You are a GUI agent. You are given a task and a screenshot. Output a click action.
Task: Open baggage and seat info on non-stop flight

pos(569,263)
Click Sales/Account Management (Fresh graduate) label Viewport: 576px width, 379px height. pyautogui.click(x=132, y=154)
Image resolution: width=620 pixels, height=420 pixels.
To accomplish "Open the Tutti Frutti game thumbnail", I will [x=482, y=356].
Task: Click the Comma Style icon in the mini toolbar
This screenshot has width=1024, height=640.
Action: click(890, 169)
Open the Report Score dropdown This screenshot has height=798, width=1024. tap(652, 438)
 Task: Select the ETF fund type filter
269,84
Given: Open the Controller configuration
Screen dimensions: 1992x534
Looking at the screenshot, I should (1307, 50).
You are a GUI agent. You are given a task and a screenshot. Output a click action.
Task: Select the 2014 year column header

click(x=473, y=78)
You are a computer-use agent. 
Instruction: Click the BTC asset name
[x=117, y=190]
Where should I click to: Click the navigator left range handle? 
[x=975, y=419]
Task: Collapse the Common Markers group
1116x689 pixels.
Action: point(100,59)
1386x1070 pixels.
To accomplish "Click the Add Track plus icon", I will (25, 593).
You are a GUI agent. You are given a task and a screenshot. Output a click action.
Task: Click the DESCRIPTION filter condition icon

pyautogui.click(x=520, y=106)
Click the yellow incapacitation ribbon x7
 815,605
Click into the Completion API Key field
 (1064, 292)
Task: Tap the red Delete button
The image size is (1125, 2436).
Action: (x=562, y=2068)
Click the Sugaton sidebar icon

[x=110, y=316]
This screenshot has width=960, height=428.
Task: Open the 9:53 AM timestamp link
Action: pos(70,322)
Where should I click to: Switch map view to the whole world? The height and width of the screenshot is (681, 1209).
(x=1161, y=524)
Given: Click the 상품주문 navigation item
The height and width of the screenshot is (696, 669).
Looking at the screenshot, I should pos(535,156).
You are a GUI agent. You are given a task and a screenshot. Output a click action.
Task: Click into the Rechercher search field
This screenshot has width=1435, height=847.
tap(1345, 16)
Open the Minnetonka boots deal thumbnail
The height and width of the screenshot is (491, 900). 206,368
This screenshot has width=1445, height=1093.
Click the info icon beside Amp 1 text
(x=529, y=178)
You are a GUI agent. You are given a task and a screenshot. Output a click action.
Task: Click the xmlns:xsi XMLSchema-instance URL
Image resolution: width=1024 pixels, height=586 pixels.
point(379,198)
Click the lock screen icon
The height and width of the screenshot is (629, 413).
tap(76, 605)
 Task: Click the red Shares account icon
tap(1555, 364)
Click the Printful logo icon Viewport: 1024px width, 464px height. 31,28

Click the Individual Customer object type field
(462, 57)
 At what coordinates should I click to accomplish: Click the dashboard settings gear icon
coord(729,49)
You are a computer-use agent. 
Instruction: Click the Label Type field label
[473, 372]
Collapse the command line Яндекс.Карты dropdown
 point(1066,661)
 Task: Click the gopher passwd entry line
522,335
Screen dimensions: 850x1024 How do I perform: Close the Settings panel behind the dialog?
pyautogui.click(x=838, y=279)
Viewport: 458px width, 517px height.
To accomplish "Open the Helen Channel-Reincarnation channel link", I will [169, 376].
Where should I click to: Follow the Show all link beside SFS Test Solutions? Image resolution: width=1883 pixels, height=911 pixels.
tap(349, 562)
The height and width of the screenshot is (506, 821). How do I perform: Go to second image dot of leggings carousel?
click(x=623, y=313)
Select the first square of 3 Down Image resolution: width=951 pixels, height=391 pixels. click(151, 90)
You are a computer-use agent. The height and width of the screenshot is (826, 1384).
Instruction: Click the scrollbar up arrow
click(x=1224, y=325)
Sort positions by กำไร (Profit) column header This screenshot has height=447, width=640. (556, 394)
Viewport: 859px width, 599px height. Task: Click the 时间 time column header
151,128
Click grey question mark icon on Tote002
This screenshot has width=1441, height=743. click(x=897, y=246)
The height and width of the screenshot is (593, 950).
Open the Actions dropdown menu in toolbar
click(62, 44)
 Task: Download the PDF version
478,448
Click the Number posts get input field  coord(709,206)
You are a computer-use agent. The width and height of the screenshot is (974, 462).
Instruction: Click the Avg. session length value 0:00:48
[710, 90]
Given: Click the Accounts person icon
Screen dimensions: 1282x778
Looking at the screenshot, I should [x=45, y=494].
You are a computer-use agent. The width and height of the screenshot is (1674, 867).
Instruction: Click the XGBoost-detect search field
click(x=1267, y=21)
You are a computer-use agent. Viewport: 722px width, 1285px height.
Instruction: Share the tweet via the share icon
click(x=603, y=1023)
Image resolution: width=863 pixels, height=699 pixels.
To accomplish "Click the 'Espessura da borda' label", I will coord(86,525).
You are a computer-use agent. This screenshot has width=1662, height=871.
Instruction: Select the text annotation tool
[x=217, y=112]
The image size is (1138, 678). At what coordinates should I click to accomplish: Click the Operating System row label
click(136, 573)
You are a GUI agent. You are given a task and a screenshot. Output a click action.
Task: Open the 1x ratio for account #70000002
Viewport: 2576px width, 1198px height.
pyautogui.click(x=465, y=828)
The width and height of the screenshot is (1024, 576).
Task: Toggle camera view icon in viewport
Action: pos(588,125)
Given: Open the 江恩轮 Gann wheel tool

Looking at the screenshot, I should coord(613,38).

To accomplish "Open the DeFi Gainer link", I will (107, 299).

________________________________________

◆ What needs to be done ◆
The answer should be one number only: how many lines in the listing hold "computer".

◆ Result ◆
7